Currently, what we see on our phones with Cortana, Siri, and Google Now alike is natural language recognition mixed in with long-term memory, saving search tendencies and actions. They’ve even managed to get contextual learning in there – to some extent, those digital assistants can change what they do based on where you are or what time it is. That said, you can still clearly see the delineations in what virtual assistants can and can’t do – you can see the sketch lines of the programming behind the finished painting. What Microsoft is working on will erase those sketch lines completely – your virtual assistants will become less obviously ones and zeroes, and a little bit more like you or me.

That’s what Microsoft’s Situated Interaction project is about. It includes something as deceptively simple as smart elevators – elevators with detectors that can differentiate between passersby and people who actually need a lift – to virtual assistants that go far beyond what’s currently on phones. The relatively straightforward tech going into those smart elevators – looking at shapes of people and how those shapes usually move when going to press an elevator button, then using that information to make inferences on a case-by-case basis – is being brought over to increasingly complex situations, including the most complex kind – communicating with people.
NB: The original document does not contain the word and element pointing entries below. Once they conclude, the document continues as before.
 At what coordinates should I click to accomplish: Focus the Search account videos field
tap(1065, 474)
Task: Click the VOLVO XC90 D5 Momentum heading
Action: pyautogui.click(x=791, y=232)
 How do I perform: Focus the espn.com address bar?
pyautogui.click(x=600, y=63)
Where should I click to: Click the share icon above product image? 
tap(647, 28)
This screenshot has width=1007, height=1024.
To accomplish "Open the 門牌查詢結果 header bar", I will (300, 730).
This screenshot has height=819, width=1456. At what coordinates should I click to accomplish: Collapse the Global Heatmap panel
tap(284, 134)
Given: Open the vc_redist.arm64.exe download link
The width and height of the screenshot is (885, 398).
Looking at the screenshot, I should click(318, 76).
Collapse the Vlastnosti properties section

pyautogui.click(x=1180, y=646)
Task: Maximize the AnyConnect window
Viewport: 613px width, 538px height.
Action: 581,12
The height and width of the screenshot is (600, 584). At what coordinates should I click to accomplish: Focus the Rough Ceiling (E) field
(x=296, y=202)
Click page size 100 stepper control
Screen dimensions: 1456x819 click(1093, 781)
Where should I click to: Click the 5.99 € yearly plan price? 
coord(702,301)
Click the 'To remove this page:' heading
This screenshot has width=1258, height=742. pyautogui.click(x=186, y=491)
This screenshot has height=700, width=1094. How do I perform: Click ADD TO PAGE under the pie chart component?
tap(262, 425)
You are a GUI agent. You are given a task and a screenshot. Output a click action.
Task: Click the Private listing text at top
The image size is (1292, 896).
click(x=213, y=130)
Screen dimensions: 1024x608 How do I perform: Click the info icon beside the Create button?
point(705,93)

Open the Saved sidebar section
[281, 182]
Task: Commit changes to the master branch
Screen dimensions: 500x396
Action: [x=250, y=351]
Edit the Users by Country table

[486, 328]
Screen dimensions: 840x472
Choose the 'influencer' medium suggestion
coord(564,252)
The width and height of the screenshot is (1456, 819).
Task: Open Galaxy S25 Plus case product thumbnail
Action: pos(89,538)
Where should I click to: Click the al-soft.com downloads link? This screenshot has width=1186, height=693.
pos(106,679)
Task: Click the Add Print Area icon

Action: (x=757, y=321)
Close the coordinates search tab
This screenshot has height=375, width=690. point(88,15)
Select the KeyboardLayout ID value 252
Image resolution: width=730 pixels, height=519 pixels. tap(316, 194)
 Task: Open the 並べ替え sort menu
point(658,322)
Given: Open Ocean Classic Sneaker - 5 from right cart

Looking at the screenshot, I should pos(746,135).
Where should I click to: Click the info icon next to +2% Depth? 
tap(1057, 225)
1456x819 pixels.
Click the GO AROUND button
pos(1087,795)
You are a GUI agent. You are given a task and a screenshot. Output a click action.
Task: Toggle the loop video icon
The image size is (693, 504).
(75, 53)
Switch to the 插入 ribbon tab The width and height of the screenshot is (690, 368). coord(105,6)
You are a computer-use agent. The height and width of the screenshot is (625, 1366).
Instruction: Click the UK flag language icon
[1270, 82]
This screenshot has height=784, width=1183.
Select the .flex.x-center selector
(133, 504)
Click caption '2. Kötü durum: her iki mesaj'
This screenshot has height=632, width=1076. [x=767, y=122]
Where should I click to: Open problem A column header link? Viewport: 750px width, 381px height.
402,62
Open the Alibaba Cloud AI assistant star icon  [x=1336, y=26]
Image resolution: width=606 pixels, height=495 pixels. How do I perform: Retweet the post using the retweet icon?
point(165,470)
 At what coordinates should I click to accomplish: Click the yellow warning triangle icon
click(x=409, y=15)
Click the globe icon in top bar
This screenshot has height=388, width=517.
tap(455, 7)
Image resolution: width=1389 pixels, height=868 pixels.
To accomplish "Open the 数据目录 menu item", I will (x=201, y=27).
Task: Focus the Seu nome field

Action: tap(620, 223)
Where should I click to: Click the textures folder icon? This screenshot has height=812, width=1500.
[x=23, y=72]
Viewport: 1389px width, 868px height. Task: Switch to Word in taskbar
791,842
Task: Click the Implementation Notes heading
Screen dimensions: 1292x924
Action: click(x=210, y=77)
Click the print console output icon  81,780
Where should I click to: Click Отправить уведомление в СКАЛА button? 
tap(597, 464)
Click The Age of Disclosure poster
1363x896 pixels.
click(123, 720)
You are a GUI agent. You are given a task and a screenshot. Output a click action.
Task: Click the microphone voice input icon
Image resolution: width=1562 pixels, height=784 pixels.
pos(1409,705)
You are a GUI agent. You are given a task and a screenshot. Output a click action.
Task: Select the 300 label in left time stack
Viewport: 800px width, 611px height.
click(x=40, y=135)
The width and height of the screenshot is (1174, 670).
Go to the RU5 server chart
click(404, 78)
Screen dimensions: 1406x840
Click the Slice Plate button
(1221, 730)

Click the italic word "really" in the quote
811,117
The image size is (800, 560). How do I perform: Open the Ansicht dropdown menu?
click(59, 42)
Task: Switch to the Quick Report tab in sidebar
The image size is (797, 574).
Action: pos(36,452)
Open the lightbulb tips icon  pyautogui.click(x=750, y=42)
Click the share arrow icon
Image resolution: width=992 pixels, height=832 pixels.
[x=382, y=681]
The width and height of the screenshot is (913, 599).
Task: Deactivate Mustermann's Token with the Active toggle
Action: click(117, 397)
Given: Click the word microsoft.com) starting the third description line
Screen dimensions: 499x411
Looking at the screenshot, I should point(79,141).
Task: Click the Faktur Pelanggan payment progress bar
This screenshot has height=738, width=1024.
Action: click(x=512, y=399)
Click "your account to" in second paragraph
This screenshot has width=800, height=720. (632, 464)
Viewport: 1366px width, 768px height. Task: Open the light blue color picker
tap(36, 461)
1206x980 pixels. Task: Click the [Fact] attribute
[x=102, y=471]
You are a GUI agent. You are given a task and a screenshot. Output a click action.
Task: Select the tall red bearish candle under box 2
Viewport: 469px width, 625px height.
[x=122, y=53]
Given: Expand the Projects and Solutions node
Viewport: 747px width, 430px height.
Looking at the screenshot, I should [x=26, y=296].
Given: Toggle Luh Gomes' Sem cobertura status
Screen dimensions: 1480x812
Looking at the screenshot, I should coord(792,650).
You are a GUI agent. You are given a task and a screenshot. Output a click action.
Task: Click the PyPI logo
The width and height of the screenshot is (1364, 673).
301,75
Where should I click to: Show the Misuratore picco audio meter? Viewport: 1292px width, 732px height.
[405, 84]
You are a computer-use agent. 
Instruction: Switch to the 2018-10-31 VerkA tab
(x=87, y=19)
Take the directions robot at Microsoft Research. The robot sees human shapes approaching and, based on movement patterns, can guess whether or not you’ll be needing in-office directions. The potential for improvement is always there – as the programmers better understand and model human movement, and as the robot goes through more and more test cases to learn from, the models the robot uses to make inferences will get sharper and sharper over time. There’s an easier way to put that – it’s learning, and on the robot’s part, it’s not terribly different from how humans learn. The result is a robot that can ask if you need help, understand natural speech, and give you directions,with accompanying hand gestures.

Maybe even more impressive is Monica, the virtual assistant of Eric Horvitz, a researcher at Microsoft. Monica has the same kind of spatial recognition technology that the directions robot has – made possible by a Kinect, of course – and can interact with people in a natural way. Monica is tapped into Horvitz’ life – based on his tendencies, which are gleaned from the way he interacts with his office computer, Monica can guess whether or not Horvitz will be busy, or if it’s a good time for him to see visitors. You can imagine that as this technology improves, an assistant like Monica would have facial recognition software that could recognize particularly important people in Horvitz’ life, and alter her reactions accordingly.

Ideally, Monica – and the virtual assistants we now use on phones – will be tapped into all devices in the future. After all, more data means more accurate models, and better results when you want or need your virtual assistant to do something for you.

So, are we headed into the dark future that Stephen Hawking has foretold? Who knows? Then again, I guess nobody knowing was the root of Hawking’s warning, wasn’t it?

Well, whatever. If it means a virtual assistant that knows exactly when I want a pizza delivered, and can get my order right, I’m all for it in the interim until the machines rise, and the figurative battle between Cortana, Siri, and Google Now becomes a literal one.